Heavy metal

Reno area residents will soon have a better idea of exactly how much hexavalent chromium—a.k.a. chromium 6, a.k.a. the “Erin Brockovich chemical”—is in their drinking water. The U.S. Environmental Protection Agency has asked the Truckee Meadows Water Authority and other national water utilities to sample local waters for the carcinogenic metal. The two agencies discussed last week how to carry out that suggestion. Their action follows a damning national report released in December from the nonprofit Environmental Working Group, which detected chromium 6 in 31 of the 35 cities from which it took water samples. Reno was one of the cities sampled, but the group found no detectable levels here.

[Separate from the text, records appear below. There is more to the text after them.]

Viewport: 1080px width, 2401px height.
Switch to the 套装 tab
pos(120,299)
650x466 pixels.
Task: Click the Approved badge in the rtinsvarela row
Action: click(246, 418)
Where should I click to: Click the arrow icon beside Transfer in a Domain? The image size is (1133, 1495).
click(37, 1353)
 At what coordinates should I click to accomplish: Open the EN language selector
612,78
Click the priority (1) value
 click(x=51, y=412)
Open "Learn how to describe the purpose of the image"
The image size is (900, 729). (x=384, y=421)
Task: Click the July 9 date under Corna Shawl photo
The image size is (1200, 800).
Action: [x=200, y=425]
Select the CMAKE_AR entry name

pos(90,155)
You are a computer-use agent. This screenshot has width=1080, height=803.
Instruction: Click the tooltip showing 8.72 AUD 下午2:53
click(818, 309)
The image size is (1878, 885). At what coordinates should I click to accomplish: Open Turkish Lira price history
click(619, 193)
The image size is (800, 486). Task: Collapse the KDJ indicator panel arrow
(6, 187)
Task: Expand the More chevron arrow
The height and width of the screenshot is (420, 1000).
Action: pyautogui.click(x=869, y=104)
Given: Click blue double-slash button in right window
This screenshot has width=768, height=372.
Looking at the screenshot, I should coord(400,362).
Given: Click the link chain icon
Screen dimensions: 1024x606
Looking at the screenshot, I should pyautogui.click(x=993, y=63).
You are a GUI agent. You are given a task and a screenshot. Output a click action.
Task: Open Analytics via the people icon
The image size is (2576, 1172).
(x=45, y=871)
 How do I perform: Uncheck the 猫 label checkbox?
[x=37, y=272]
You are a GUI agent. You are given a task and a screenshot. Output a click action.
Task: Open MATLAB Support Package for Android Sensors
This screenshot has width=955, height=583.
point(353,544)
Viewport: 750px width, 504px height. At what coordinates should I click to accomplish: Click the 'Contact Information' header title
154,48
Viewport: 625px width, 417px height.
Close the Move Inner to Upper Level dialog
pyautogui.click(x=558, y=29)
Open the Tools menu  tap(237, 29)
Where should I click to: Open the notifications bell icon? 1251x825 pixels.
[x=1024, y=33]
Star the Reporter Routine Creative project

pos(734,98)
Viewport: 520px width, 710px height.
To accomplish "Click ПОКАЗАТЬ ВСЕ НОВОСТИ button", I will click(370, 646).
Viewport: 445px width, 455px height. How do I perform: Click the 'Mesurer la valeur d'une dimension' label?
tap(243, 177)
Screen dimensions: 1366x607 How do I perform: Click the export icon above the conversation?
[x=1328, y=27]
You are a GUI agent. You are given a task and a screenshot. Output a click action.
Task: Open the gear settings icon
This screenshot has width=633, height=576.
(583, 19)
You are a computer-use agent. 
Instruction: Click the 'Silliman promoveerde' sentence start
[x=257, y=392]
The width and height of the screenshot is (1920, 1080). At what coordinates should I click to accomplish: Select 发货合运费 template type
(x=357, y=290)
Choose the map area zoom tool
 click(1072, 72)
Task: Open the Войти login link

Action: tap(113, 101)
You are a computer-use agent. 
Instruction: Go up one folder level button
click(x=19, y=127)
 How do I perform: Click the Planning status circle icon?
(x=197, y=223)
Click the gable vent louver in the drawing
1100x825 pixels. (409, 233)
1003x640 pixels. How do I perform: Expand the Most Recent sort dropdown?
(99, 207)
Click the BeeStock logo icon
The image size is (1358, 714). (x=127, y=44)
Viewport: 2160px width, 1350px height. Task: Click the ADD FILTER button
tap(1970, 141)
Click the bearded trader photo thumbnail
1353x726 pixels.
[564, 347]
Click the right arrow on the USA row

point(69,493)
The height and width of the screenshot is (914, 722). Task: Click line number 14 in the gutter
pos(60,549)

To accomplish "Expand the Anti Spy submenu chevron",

It also sampled Las Vegas water, which showed levels of 0.06 parts per billion. That’s more than the maximum level of 0.02 ppb that the California EPA—the only state where utilities are required to test for chromium 6—has proposed to protect against excess cancer risk.

Paul Miller, TMWA manager of operations and water quality, said the EPA currently requires local utilities to take samples for “total chromium,” of which chromium 6 is one part. However, these new discussions with the EPA mean TMWA will take separate samples specifically to determine chromium 6 concentrations. The results from that data are expected to be published in TMWA’s 2011 annual water quality report, and perhaps sooner on the agency’s website.